- Sire: Entrepreneur (GB)
- Grandsire: Ribot
- Dam: Ina Bahroo
- Damsire: Bahroona (USA)
- Sex: Gelding
- Foaled: 1980
- Country: New Zealand
- Colour: Bay
- Breeder: L N Fisher & J F Twomey
- Owner: Mr & Mrs A J Bates
- Trainer: Colin Jillings
- Record: 21:8-3-2
- Earnings: $230,975

Major wins
- New Zealand Derby (1984) Great Northern Guineas (1983)

= I'm Henry =

New Zealand racehorse

I'm Henry is a non-stud book racehorse who won the New Zealand Derby in 1984. The win was a record fourth winner of the race for trainer Colin Jillings who later added his fifth with The Phantom Chance in 1993.

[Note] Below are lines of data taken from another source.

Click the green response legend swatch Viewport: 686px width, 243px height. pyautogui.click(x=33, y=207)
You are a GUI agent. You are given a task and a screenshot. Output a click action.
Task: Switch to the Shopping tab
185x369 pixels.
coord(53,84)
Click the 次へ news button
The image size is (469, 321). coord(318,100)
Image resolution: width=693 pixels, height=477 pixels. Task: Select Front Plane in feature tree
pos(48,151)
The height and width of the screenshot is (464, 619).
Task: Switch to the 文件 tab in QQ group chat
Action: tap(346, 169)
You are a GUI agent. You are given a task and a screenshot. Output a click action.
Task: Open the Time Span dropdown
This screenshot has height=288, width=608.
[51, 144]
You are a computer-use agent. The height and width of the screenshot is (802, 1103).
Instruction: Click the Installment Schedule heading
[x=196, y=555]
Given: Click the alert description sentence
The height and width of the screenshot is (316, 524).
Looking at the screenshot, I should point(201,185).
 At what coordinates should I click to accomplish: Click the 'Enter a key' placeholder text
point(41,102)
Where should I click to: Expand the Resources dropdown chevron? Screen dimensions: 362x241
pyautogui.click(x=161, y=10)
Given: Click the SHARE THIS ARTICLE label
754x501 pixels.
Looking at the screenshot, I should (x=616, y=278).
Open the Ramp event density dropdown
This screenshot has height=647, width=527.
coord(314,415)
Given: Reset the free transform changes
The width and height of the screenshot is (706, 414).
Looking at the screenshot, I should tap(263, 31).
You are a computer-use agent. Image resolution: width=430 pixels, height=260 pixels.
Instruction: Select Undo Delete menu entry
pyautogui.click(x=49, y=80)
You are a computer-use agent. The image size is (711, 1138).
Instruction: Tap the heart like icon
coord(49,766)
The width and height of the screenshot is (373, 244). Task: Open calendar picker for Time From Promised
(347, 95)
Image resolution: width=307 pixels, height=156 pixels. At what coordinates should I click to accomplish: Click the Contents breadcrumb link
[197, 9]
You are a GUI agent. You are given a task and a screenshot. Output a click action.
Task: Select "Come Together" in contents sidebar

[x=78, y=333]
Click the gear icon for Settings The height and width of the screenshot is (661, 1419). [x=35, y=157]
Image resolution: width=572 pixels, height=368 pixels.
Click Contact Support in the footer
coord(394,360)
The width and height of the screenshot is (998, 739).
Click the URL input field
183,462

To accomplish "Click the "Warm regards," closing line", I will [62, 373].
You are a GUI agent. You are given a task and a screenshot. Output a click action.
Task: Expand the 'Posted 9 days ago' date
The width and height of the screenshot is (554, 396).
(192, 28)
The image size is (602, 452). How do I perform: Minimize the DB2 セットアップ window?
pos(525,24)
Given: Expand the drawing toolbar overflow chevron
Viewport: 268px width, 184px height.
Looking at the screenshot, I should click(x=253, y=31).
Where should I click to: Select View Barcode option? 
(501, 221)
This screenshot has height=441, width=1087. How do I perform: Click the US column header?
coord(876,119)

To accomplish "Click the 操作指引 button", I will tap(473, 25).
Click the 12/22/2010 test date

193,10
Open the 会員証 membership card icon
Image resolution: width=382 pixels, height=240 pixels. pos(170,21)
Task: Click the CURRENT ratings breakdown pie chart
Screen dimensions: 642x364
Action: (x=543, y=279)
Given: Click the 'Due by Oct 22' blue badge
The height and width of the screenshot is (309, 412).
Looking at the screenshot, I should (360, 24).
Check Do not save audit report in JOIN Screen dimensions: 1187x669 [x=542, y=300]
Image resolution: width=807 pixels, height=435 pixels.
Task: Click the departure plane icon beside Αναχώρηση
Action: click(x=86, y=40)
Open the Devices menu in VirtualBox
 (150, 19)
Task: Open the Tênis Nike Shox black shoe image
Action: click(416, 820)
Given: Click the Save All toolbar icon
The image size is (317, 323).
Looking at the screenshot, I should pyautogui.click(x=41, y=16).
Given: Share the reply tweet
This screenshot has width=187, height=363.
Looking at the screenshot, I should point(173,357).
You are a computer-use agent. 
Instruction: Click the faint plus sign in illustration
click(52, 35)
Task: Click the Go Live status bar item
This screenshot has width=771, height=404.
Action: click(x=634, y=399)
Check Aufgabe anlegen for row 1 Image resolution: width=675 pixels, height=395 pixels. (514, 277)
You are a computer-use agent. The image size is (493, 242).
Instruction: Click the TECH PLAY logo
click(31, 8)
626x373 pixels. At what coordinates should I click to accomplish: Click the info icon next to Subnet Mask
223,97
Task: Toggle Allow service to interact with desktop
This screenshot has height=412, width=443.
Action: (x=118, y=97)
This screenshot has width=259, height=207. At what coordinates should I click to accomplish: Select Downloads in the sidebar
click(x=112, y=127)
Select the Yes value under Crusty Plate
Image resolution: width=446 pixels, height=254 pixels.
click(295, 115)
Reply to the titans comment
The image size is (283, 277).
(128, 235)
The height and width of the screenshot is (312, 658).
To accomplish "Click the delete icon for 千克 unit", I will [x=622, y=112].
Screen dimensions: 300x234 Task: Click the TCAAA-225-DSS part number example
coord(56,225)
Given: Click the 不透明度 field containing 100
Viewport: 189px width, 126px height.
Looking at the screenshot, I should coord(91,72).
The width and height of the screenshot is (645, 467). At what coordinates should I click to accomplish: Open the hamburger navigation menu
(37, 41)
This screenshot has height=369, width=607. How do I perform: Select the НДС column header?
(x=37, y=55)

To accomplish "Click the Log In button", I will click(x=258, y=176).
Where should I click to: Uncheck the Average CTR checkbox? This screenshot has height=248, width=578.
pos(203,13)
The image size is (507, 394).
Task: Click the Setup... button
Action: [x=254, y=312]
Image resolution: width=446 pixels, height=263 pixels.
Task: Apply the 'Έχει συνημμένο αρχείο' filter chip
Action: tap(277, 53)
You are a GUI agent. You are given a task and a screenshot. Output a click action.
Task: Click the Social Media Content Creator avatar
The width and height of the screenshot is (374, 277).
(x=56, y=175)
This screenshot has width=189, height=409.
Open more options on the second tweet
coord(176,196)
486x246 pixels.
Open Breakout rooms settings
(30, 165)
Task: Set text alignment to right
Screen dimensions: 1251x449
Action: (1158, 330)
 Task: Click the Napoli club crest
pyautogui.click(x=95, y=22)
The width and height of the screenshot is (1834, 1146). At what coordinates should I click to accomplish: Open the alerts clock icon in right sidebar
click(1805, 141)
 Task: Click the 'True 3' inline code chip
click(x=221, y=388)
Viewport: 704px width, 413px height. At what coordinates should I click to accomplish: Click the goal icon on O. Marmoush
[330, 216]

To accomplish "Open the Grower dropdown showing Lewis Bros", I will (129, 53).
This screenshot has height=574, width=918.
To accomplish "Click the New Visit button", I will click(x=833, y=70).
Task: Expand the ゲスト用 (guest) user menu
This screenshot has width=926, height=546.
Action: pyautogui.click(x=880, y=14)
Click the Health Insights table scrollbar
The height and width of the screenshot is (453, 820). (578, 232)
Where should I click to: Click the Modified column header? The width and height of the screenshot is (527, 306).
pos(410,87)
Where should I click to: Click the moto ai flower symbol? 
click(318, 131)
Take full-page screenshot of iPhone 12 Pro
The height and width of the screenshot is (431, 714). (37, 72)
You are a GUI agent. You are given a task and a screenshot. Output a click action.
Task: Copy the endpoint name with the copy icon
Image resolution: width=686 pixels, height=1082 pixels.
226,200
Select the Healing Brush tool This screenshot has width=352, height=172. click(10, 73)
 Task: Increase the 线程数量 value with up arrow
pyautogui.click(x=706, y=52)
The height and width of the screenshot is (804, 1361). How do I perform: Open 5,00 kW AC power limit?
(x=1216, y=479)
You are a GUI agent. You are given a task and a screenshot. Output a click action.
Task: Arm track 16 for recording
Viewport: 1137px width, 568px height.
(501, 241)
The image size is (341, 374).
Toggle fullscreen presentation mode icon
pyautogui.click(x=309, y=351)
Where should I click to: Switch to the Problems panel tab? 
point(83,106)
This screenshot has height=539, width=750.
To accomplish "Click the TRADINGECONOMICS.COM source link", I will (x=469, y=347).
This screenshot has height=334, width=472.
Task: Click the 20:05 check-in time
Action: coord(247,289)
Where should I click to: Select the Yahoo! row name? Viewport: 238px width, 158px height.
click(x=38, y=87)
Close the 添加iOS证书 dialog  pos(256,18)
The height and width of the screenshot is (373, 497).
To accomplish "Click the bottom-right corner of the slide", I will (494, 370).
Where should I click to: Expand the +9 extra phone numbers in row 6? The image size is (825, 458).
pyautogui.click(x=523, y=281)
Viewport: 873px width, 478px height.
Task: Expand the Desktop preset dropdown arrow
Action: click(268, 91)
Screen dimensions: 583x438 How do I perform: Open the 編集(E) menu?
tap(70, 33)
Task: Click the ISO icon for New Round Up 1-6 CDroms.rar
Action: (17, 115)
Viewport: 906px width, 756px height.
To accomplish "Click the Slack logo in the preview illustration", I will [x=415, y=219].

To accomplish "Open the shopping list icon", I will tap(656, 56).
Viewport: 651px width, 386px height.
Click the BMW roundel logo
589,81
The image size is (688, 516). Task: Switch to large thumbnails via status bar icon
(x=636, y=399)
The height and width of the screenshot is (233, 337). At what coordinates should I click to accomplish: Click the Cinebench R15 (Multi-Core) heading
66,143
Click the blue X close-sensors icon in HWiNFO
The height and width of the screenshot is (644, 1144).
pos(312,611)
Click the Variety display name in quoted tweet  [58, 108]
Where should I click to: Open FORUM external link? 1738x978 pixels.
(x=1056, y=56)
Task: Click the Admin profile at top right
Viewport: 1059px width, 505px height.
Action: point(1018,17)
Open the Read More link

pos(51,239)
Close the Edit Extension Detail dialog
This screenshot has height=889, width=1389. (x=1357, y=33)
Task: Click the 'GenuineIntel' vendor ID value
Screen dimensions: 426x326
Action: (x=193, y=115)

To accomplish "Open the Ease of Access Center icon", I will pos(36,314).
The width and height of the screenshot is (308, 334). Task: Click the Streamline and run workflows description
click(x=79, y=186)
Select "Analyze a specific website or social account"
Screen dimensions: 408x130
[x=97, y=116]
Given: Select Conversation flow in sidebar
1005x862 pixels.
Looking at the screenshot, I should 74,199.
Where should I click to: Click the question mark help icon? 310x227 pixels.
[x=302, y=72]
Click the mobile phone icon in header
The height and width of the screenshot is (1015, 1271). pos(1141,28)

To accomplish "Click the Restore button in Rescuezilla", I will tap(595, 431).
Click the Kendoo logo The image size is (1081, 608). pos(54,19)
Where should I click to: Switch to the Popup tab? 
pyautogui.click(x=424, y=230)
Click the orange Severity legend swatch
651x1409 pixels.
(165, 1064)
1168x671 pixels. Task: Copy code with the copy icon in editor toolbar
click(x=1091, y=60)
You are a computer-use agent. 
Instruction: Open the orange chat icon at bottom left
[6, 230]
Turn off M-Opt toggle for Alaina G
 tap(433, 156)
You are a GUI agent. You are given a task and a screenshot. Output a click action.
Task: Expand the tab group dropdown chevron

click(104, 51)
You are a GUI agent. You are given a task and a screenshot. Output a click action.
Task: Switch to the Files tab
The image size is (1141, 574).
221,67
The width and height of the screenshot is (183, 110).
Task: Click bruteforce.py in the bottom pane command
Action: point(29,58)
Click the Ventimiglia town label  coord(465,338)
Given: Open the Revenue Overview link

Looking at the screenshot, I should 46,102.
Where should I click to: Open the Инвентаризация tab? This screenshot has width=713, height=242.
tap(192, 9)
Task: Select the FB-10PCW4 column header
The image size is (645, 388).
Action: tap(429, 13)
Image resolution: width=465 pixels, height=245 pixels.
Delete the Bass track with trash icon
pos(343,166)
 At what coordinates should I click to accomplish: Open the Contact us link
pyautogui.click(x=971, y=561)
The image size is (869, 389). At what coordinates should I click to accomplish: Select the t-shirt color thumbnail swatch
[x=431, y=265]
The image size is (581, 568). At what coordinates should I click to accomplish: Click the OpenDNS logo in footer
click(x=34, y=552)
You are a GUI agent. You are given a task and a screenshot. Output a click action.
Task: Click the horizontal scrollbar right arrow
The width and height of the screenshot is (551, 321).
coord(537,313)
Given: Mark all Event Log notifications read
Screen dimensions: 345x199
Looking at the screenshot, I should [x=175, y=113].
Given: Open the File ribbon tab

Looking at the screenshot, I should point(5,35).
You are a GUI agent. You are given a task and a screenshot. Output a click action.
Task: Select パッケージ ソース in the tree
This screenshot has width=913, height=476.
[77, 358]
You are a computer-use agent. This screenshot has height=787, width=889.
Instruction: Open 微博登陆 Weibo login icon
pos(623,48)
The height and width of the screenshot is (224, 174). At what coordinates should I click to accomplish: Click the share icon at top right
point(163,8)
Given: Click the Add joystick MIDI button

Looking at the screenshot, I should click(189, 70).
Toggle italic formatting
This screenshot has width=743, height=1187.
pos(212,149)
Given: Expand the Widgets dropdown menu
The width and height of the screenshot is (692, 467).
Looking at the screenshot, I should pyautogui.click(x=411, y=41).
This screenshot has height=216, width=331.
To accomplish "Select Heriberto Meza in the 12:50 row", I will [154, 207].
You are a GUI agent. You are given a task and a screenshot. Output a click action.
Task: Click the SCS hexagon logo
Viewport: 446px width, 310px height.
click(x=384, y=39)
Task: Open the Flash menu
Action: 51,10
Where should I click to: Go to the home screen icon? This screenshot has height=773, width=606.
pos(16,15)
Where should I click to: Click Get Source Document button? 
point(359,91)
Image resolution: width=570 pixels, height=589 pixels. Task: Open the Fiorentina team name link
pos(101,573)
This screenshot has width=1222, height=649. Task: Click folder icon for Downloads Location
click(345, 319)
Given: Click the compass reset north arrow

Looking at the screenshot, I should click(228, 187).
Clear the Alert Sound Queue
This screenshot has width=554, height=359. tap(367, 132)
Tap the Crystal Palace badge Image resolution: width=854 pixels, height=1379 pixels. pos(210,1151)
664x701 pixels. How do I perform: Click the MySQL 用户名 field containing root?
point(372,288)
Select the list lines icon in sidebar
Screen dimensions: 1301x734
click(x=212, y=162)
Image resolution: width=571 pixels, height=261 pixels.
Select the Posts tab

He was by Entrepreneur (GB), his dam, Ina Bahroo was by Bahroona (USA). I'm Henry was a half-brother to the Listed Race winner, In Pursuit by Diplomatic Star (USA).

==Racing record==
I'm Henry proved himself to be as good as any horse of his generation both at two and three. He was placed at Group One (G1) level at two and proved himself early in his three-year-old season with victory in the Group 2 Great Northern Guineas and Avondale Guineas. In 1983 he also won the G2 ARC Eclipse Stakes, ARC Winstone Guineas and G3, Waikato Guineas.

When the time came for the biggest test of the season, I'm Henry rose to the challenge and won the New Zealand Derby in a three-way photo finish with Jurango and Zepherin.

In 1984 he won the listed, A R C Guineas Trial over 1,400 metres.